RARE AND IMPORTANT, LARGE POSTER BY PICASSO MADE FOR THE MILANO MOSTORA IN 1953.
HISTORY
The first bombs fell on Milan at the end of 1942 and they were death and destruction. Other massive bombings followed the following year: the war was not only taking place on the front, everyone was now involved in a collective tragedy.
Milan changed face. Buildings, schools, churches, monuments, factories, stations destroyed. The historic heart of the city was unrecognizable, ruins and rubble everywhere.
Despair and horror: it was not easy to leave all this behind, but since the Liberation of April 25, the Milanese were ready to roll up their sleeves, to work tirelessly, as was their nature, on the reconstruction necessary for life to resume. .
The great exhibition at the Royal Palace dedicated to the genius of Picasso was symbolic and brought to Milan the work that symbolized the tragedy of war: Guernica.
GUERNICA EXHIBITION IN MILAN
The work, however, arrived in Milan three weeks after the opening of the exhibition, on October 5, and remained there for a little over a month, until November 14, well before the end of the exhibition.
Of the three months of the exhibition (September 26-December 31, 1953), Picasso's Guernica was shown in Milan for only a little over a month, a third of the total, so much so that Guernica did not even appear in the first catalogue of the exhibition at the Royal Palace.
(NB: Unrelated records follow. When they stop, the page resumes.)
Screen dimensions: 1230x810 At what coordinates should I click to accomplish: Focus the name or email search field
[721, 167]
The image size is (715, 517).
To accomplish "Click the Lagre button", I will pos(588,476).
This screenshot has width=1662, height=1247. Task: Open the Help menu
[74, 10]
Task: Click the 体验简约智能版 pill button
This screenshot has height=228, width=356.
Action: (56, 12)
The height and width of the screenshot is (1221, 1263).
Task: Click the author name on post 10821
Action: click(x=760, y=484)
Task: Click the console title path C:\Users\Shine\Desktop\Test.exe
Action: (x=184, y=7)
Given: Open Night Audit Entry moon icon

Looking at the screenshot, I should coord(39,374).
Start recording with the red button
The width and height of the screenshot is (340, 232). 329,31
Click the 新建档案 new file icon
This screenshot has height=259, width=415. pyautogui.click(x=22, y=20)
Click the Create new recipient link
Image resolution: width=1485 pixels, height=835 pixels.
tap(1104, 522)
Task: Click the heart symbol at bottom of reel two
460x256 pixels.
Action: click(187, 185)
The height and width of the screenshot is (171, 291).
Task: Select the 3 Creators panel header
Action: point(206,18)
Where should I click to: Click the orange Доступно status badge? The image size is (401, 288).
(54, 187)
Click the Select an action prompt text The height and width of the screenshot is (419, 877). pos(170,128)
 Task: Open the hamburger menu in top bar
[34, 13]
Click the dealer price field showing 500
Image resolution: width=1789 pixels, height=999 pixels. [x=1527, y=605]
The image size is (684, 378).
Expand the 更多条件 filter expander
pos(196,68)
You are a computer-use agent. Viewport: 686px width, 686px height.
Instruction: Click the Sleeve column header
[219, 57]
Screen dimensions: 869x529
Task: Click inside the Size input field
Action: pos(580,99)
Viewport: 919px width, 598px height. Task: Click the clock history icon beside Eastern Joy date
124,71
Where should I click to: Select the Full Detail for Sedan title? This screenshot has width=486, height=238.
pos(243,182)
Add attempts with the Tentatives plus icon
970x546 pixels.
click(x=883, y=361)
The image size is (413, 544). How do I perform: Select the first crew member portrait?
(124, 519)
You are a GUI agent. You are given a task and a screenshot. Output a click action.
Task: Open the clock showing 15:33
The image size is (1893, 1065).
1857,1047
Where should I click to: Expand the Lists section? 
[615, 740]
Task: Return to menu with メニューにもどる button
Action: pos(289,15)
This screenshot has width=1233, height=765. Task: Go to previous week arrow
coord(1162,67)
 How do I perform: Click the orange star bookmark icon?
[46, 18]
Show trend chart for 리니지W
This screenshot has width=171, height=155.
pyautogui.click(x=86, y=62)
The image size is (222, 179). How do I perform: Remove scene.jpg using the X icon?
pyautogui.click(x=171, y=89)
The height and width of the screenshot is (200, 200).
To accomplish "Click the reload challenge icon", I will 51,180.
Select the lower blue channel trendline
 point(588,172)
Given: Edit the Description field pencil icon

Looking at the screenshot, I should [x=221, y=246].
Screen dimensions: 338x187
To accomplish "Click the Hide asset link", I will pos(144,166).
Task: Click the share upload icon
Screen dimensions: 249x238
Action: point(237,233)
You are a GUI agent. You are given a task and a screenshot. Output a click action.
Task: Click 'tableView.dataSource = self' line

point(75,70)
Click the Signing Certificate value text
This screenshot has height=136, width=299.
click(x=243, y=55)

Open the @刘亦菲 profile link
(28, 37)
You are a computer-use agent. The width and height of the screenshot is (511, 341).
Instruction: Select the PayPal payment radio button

The exhibition was nevertheless considered a success: Picasso had promised Attilio Rossi seventy works, even though, due to the limited exhibition space in Milan, the additional works proposed by the artist currently on display were about twenty.
The exhibition at the Palazzo Reale in Milan could thus count on 329 works, compared to 248 in Rome.
When Attilio Rossi informed Fernanda Wittgens and Franco Russoli that he had obtained Picasso's approval for the exhibition of Guernica at the Palazzo Reale, the organizing committee rushed to launch a rapid restoration with plasterers and masons to make the room "more presentable". the Caryatids.
Attilio Rossi had to intervene quickly to stop the work, given that the dilapidated context of the Caryatids room had been precisely the added value that had convinced Picasso to bring the work to Milan, beyond the merit and the causes that had led to the creation of the room.
this state of dilapidation.
The atmosphere of the Caryatids Room with the other works of denunciation by Guernica and Picasso must have been truly unique, and is perhaps unimaginable today when, after the restorations of 2000, the layers of soot actually caused by the fire of 1943 were removed, a choice that eliminated perhaps one of the few, if not the only, traces truly linked to the war and not to the subsequent deterioration.